Odour of Chrysanthemums Background

Odour of Chrysanthemums Background

D. H. Lawrence wrote “Odour of Chrysanthemums” in 1909 and submitted to the English Review where the magazine’s renowned editor Ford Madox Hueffer (better known to most as renowned writer Ford Madox Ford) judged the story’s worth as one with the potential to become the author's greatest work. The editor then immediately set to work slicing through the manuscript with his red pen that amounted to five page pages worth of Lawrence’s prose going missing when finally published two years later.

Three years after that initial appearance, “Odour of Chrysanthemums” appeared in Lawrence’s collection of short fiction, The Prussian Officer and Other Stories. This version would be the third version of the story that Lawrence himself had deemed worth of publication. The longer version is essentially an expansion of Part III: Death in which the reflections of Mrs. Bates on the reality of her marriage in the presence of her husband’s recovered corpse is deepened and more emotionally layered. Also knew to the proceedings is the author’s far more corrosive criticism of Elizabeth for allowing that marriage to become a failure.

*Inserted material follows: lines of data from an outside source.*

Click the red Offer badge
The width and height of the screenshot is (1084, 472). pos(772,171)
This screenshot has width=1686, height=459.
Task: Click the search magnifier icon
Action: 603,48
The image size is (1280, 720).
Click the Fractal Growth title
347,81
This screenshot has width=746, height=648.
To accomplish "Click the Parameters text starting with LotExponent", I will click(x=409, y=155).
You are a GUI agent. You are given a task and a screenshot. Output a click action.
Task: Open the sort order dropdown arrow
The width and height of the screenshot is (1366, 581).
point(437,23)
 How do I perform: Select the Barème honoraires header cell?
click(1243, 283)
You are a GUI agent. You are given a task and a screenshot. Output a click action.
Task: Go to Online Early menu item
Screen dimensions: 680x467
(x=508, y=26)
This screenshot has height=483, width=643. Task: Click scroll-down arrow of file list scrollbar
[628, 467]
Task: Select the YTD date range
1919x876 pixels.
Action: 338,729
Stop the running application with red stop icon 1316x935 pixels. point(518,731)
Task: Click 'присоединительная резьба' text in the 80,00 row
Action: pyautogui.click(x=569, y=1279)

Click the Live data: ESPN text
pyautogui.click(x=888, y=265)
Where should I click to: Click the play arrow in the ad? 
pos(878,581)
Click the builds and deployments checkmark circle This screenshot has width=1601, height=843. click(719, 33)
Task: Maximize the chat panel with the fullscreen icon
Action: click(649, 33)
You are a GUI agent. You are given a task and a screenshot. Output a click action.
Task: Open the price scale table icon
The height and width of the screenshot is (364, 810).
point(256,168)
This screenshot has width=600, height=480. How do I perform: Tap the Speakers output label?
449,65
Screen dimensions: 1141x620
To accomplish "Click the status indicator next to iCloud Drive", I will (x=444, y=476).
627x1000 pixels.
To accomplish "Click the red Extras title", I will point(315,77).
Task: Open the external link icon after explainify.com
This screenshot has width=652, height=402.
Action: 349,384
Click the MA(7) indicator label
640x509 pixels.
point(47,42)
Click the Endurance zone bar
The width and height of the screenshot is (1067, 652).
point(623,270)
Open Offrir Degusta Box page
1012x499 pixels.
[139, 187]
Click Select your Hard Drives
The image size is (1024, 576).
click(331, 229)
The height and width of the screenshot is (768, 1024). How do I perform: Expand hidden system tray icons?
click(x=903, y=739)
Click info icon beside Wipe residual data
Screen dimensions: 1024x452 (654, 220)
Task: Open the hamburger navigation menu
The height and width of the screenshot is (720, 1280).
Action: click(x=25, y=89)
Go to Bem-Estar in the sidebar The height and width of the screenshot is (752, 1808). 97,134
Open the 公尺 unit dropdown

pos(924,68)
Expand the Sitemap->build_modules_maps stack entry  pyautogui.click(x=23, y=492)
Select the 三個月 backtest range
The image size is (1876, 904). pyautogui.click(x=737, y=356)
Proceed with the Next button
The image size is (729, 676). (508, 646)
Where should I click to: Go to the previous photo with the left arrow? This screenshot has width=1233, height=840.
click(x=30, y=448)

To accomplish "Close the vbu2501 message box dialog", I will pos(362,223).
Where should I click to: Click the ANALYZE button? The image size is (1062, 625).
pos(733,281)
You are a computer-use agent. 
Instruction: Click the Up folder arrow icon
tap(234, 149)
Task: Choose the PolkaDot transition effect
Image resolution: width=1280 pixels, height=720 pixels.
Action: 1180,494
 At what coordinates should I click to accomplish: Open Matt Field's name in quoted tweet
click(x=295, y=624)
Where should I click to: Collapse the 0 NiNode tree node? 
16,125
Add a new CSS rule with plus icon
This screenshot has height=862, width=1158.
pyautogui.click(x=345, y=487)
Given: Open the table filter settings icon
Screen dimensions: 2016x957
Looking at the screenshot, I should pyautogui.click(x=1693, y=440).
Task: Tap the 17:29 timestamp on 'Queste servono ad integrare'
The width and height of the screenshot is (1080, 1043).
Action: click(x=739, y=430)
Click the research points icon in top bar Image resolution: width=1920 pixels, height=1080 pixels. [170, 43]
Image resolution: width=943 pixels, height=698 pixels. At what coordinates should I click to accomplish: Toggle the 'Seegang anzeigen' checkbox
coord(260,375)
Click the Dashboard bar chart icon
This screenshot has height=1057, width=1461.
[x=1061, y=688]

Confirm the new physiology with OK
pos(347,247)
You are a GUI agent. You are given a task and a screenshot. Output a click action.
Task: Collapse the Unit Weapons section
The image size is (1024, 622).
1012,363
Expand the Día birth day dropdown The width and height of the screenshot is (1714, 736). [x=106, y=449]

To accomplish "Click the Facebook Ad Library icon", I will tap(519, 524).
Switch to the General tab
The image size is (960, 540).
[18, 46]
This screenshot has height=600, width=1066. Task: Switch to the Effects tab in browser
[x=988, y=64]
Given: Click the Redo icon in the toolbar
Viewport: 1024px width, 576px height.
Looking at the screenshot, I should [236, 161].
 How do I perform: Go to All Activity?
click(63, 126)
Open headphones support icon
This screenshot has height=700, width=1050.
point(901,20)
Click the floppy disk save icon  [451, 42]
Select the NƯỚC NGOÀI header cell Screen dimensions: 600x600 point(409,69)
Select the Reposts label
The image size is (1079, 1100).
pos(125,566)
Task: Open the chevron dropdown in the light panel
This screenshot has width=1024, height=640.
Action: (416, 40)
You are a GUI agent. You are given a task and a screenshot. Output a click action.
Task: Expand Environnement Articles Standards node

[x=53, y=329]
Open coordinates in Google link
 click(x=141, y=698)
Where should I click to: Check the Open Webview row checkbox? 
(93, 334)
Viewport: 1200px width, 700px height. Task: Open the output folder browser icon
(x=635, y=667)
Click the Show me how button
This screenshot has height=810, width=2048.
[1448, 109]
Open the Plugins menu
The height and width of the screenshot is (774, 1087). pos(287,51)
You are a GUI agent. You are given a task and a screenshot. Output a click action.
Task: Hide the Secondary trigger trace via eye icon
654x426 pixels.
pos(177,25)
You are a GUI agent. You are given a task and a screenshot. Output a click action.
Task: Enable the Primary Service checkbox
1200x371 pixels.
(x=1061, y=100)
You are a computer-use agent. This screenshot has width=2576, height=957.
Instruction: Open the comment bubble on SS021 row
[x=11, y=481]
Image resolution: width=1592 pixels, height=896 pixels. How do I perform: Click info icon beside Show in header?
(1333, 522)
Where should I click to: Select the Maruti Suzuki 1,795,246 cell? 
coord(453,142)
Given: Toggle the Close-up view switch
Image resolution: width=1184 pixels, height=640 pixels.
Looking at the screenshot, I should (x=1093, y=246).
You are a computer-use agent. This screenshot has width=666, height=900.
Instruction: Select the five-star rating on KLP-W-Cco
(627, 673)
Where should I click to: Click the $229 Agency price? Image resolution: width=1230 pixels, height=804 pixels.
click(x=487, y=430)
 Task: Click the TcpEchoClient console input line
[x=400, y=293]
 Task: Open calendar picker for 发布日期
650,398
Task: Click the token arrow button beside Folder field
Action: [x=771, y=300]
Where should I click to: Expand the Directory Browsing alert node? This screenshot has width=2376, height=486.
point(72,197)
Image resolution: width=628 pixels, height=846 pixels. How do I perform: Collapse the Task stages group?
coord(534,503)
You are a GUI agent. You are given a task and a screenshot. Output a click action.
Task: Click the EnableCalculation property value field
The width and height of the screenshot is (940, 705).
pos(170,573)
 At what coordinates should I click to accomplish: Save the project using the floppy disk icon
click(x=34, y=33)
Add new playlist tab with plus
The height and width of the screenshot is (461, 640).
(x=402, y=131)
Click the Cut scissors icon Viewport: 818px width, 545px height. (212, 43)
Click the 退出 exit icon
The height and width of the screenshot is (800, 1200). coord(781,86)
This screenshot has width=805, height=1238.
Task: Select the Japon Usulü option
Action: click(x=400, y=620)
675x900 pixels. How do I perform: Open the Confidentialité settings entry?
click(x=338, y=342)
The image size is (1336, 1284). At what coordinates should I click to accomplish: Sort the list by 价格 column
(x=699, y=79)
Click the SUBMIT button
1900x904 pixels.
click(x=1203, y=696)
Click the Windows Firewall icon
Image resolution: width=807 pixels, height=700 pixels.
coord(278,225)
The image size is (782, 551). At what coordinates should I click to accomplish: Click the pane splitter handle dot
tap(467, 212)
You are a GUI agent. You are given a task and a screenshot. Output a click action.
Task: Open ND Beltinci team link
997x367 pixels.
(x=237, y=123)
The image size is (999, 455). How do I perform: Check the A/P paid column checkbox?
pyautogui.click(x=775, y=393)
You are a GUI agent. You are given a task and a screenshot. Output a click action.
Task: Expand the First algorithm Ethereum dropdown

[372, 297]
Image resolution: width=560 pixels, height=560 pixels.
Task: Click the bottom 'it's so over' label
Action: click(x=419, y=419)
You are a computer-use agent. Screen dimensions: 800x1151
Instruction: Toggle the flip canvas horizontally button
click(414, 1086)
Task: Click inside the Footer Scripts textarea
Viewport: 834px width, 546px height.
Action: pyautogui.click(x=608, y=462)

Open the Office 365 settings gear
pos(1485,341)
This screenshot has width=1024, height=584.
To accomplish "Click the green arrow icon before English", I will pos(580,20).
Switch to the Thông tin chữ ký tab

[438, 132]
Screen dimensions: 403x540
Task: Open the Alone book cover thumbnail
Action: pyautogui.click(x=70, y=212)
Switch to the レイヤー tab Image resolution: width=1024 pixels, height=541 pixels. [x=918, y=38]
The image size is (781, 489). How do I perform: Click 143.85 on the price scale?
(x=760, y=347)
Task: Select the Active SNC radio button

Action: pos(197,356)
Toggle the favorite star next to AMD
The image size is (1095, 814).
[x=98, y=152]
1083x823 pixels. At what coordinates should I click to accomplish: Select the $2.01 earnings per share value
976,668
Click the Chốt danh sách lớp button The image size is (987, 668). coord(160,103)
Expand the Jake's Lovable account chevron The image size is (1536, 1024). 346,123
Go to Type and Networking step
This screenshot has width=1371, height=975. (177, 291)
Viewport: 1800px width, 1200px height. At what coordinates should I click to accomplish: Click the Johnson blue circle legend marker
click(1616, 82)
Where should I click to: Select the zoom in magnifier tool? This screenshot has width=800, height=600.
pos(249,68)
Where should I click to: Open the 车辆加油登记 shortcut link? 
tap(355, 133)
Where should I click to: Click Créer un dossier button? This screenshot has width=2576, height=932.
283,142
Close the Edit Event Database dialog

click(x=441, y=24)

This information is provided by an omniscient third person point of view that, nevertheless, is primarily focused on seeing the world through the perspective of Elizabeth. The distancing of this choice has come to be viewed by many scholars and critics as integral in the evolution of Elizabeth from victim of circumstances to active agent in the construction of her own marital desolation. In between the process of composition and initial publication, Lawrence’s somewhat overbearing and domineering mother passed away and so the story has been invested by members of the academic world with autobiographically directed psychology.